US: Yeah. I think ‘companion sound’, that sounds nice. 

EF: ‘Companion sound. 

US: It kind of covers a large area. 

EF: I think this maybe is useful time to relate it to the story of getting here, because this is also a story of liveness in a very particular time, of live sound playing out and through a time which we all know is a time of the pandemic and also now, in recent weeks, a time of mass protests. And when we met for the second time, we were in Greece, and this is when Greece locked down, in the time that we met for the second time. 

US: Yes. 

EF: And we actually happened to be recording when the alert went out – so audio recording the moment in which the alert went out to say: ‘Everyone now stay at home.’ 

US: Yes, this is the national alert that goes to all phones actually in the country. So it had gone off on my phone even, even though I have a Dutch phone subscription. 

EF: I think the reason why also we might – if people can’t see us – why we might be also looking at each other almost stunned by the remembrance of this time, because it was stunning. And listening to the recording it feels very affecting, and odd, and also tender, because it’s with people who we’d only met – well, that one person, who would we’d only first met that night, and who very generously said: ‘Yeah, you can record this whole evening.’ Three hours of recording or something, and in the middle, this alarm. And actually this was when we were invited to have this conversation, this immediately was the sonic cue that I think we shared as an audio piece that would both anchor and mark a certain time and date – date a recording but also date us in that space, and also speak to what this time is now, you know, as lockdown lifts. This kind of arc in a sense. And then today we’ve had this day reworking our way through the use of this recording, through the ethics of using recorded sound out of context and out of time. And also, given our recent conversation about the feeling about the ways that listening is shifting, it felt then really not right to play that recording here. 

US: Out of its initial sort of properties, its time, like the context and the other conversation partners. I’m not sure if it’s about ‘right’, like, they ‘didn’t feel necessarily right. Maybe we were also already feeling like maybe it’s not necessary? I mean, obviously the sound itself is profound. The fact that we even have a recording of it is bizarre. It is so bizarre that we have this moment. We have the before – we have this moment, this marker, the sonic marker – and then we have the after, in which sounds and life, between quotes, goes on, except it is now – I mean, we know it is forever changed. And we have that moment in which sonically we can hear when that moment happened in time. We knew in that moment that this was – I mean, it was also frightening and it was disturbing as a sound, like as something that was coming out. And as we were like having this completely other mode and listening to all kinds of like music, and having conversations, and then this outside – this message from the state ringing the alarm, the state alarm, the alert to all, everybody’s phones, and also knowing that this is the sound that everyone in the country is hearing or overhearing from someone nearby with the alert saying: ‘Emergency: this has now happened.’ In other words, life as you know it is suspended for the time being. So it’s bizarre that we even have a record of that, but to convey that or to share that with people who were not present, maybe hearing it might not necessarily be – at least, not the only way. 

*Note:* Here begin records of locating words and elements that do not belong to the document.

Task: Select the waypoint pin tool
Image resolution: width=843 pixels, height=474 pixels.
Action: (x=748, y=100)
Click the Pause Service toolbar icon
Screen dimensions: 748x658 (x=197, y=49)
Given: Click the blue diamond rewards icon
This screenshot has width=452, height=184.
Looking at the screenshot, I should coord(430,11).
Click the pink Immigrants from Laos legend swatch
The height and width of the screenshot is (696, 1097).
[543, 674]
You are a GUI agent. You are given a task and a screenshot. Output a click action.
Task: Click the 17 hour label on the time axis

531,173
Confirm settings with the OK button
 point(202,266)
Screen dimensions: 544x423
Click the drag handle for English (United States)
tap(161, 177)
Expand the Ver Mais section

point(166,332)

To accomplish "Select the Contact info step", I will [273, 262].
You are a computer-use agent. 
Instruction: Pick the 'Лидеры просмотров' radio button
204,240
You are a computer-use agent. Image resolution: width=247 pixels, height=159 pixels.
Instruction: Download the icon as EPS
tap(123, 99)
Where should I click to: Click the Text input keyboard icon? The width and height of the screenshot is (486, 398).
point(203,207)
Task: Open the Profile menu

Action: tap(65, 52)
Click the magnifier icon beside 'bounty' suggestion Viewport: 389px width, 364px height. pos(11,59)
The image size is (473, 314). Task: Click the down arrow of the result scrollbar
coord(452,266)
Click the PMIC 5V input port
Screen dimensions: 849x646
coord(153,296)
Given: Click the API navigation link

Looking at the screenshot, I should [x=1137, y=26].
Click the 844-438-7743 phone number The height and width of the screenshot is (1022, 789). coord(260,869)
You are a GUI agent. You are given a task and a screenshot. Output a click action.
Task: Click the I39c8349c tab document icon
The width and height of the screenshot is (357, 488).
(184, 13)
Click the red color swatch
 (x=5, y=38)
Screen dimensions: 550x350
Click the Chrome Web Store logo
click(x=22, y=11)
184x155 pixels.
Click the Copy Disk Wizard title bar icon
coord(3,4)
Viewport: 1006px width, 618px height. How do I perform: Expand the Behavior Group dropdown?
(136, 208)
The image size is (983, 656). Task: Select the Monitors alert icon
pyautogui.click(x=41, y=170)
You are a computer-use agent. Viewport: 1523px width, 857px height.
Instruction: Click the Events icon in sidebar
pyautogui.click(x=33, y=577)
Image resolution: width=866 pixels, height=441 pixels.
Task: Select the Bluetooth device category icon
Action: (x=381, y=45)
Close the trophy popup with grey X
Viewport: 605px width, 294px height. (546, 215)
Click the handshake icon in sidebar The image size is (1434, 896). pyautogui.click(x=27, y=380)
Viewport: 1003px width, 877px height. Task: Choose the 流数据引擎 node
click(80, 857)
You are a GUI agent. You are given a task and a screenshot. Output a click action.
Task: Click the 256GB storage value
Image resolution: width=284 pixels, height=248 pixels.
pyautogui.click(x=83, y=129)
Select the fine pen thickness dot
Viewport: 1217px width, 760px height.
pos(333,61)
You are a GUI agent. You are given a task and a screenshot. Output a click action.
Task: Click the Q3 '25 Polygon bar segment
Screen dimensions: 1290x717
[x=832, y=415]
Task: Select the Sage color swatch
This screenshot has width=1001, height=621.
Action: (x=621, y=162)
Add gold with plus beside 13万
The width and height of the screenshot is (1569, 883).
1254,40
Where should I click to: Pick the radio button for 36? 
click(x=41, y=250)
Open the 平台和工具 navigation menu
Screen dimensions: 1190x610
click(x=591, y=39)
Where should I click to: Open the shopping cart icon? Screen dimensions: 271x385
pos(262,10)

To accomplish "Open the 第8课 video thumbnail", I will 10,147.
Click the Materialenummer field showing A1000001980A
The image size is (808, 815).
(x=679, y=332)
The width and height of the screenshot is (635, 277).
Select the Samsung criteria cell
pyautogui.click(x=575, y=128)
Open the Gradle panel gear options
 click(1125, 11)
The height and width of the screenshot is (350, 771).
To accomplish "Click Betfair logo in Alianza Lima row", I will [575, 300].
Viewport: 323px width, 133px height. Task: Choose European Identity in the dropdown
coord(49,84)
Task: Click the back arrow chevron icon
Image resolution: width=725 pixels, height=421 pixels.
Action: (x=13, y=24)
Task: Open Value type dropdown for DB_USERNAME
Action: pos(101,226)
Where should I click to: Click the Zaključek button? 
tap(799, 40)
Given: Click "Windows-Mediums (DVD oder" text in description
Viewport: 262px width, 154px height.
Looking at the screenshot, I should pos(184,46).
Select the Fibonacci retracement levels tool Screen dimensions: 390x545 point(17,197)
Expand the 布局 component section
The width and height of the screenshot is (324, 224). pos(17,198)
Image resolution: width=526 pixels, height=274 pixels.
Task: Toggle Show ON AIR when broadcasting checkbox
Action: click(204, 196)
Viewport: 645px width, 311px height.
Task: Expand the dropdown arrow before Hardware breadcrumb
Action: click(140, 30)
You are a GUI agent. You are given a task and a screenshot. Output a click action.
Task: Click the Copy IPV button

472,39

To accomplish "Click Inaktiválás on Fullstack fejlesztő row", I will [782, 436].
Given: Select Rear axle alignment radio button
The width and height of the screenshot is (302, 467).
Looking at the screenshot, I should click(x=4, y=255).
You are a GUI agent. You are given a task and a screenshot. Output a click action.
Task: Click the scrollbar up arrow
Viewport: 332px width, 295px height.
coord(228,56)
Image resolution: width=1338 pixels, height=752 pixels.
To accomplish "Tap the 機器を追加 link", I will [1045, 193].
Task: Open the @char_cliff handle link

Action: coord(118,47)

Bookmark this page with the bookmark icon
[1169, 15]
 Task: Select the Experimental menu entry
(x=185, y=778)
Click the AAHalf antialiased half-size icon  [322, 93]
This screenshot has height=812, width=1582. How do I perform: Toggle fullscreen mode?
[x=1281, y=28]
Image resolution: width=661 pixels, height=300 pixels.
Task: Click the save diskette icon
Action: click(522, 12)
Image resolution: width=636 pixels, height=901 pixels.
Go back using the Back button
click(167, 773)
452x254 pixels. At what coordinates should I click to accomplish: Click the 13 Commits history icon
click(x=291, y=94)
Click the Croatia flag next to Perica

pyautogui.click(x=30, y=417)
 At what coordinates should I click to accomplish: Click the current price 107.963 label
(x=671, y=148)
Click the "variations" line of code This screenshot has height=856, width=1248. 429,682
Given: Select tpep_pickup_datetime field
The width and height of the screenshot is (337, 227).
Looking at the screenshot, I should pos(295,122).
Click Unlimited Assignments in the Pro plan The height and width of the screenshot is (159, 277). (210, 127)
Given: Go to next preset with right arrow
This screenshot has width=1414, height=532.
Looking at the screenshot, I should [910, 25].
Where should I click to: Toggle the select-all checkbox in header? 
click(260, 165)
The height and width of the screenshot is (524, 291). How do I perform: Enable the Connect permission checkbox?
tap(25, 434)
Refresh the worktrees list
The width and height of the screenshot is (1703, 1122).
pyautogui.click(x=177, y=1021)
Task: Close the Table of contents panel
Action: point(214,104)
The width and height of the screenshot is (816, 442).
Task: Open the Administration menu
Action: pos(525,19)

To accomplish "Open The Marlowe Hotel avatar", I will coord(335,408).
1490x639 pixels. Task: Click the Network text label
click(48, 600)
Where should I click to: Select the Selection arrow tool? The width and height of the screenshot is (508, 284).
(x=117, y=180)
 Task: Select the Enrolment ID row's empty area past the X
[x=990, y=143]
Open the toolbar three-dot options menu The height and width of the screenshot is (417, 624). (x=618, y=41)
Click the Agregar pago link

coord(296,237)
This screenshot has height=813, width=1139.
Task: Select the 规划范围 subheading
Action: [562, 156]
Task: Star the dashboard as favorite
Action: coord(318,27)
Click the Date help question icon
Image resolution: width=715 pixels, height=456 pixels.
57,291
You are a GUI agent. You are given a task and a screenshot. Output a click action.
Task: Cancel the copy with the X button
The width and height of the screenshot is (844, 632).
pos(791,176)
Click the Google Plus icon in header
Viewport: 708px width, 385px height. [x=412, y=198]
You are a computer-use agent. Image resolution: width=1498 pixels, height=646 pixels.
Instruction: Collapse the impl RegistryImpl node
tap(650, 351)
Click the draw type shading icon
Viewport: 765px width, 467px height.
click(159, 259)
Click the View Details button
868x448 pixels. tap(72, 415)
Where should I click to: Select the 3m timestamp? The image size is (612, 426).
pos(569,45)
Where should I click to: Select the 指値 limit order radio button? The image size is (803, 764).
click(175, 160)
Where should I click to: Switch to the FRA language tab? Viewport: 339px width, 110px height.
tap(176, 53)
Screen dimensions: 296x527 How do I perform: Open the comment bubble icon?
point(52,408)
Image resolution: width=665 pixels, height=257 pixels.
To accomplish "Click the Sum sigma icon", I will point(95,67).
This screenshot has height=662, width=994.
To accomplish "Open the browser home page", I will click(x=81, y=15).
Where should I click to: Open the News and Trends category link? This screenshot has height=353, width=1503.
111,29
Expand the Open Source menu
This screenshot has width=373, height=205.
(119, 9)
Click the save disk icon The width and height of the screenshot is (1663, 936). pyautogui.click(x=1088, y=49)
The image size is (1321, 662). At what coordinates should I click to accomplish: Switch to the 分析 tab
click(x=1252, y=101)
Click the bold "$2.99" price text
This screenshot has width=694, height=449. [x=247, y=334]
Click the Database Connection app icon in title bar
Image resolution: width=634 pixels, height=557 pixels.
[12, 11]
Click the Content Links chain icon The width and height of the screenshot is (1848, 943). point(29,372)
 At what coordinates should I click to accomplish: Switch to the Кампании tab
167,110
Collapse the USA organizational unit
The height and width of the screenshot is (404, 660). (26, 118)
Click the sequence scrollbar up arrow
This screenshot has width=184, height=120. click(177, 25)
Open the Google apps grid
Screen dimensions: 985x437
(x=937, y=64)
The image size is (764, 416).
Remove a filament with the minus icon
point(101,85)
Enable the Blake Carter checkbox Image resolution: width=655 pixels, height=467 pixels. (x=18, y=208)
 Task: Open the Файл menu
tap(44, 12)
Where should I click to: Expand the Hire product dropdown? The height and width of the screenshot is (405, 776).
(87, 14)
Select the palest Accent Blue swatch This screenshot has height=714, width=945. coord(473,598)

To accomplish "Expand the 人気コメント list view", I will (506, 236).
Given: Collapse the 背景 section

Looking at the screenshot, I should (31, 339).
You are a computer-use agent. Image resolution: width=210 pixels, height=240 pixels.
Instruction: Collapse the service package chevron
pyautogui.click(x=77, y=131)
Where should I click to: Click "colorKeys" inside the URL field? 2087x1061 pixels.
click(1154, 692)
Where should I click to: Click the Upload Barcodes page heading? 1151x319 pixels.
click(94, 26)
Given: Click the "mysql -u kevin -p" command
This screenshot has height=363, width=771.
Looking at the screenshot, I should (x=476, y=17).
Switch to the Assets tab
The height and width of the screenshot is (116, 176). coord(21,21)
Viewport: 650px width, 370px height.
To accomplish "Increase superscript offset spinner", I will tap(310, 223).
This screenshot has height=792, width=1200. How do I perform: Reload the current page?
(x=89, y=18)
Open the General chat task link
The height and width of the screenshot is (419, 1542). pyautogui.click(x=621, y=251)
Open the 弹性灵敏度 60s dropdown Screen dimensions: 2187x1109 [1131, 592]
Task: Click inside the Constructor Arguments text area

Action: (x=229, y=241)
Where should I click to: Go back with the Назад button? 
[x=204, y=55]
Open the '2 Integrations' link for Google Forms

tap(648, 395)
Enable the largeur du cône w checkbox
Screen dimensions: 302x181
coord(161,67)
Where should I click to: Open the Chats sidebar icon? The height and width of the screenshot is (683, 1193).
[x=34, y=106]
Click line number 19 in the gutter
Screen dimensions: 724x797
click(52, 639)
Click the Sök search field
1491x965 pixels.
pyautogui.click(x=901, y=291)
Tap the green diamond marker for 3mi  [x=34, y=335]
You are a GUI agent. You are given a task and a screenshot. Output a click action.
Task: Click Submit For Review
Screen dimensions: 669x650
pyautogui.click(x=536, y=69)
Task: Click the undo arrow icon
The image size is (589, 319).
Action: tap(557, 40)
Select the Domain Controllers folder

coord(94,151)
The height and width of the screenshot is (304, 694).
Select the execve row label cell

EF: Well, that brings up such interesting things about how also we might want people to hear a certain – or expect, or assume people might hear a certain sound, and actually it just not falling, not registering it, it being in a different frequency for some people. And I think actually just to go back to the point you make at the beginning of considering why we’re not using this file, the kind of missing sound in all this and saying it wasn’t perhaps necessary and me saying it didn’t feel right, and thinking about these as almost dramaturgical decisions for a sonic environment that we’re making now. So it doesn’t feel necessary now, because we’re thinking about who’s listening and the places, perhaps, that they are now. And also they’re not listening now, they’re listening – ‘Hello, in two months or three months’, you know? ‘Hello in September 2020, what are you?’ And so, it’s really thinking forward about what also might land differently then. And then to bring it back to rights, because it’s something we’ve talked about – about copyright, and about, you know, for whom these decisions are made – I’ve just been told my internet connection is unstable. 

US: Oh, by Zoom? Zoom, leave us alone, god! 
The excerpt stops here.